[Data excerpts]
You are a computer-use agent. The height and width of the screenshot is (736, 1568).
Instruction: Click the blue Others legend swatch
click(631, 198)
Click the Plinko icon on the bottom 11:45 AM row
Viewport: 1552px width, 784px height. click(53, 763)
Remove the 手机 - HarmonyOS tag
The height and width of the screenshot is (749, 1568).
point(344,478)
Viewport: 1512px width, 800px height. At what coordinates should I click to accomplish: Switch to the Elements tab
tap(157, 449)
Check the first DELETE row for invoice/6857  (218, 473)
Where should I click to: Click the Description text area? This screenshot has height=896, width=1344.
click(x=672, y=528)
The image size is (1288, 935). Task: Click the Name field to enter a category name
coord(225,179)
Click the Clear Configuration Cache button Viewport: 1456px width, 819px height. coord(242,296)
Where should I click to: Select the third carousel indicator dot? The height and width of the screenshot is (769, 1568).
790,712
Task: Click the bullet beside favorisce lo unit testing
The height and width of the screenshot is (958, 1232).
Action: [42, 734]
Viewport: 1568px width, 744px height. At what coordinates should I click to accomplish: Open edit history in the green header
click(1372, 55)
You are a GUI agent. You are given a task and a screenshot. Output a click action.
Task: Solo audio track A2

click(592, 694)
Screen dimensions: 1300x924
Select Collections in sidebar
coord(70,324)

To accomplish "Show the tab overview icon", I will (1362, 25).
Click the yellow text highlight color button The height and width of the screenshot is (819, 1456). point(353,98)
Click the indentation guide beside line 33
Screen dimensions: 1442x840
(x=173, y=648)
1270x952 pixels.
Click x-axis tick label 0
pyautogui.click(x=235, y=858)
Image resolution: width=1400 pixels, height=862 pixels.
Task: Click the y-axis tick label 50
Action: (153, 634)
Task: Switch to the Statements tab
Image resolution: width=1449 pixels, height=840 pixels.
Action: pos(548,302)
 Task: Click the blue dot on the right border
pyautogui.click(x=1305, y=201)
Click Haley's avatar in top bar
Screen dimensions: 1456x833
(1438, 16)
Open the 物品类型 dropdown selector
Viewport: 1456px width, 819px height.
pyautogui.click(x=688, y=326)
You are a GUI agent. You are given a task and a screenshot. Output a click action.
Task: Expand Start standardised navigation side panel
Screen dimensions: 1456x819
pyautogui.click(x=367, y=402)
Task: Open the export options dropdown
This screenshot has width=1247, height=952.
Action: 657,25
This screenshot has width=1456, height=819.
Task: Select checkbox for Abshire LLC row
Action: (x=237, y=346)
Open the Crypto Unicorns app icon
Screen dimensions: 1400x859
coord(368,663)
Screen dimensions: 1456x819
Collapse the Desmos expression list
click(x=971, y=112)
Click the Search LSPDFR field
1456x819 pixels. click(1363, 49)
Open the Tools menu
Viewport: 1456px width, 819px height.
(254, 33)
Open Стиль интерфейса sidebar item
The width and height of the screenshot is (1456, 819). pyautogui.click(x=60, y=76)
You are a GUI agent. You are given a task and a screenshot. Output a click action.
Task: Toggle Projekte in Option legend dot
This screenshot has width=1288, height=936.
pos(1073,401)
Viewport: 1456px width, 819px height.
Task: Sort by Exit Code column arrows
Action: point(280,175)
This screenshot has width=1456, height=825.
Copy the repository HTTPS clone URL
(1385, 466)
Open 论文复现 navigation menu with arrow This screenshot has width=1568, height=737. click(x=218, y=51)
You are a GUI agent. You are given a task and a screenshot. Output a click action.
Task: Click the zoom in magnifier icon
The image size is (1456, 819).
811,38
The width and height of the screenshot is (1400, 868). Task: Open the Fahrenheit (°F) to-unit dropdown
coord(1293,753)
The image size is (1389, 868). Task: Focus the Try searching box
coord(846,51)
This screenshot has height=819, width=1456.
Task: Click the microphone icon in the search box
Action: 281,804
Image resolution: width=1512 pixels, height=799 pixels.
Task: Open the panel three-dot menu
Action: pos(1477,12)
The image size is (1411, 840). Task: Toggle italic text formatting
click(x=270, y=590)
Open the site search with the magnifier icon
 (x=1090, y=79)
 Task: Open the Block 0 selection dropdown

ACTIVITY:
Nothing but the exact lines of the data above, from the line containing "Copy the repository HTTPS clone URL" through the last, should appear in the answer.

SOLUTION BELOW:
Copy the repository HTTPS clone URL
(1385, 466)
Open 论文复现 navigation menu with arrow This screenshot has width=1568, height=737. click(x=218, y=51)
You are a GUI agent. You are given a task and a screenshot. Output a click action.
Task: Click the zoom in magnifier icon
The image size is (1456, 819).
811,38
The width and height of the screenshot is (1400, 868). Task: Open the Fahrenheit (°F) to-unit dropdown
coord(1293,753)
The image size is (1389, 868). Task: Focus the Try searching box
coord(846,51)
This screenshot has height=819, width=1456.
Task: Click the microphone icon in the search box
Action: 281,804
Image resolution: width=1512 pixels, height=799 pixels.
Task: Open the panel three-dot menu
Action: pos(1477,12)
The image size is (1411, 840). Task: Toggle italic text formatting
click(x=270, y=590)
Open the site search with the magnifier icon
 (x=1090, y=79)
 Task: Open the Block 0 selection dropdown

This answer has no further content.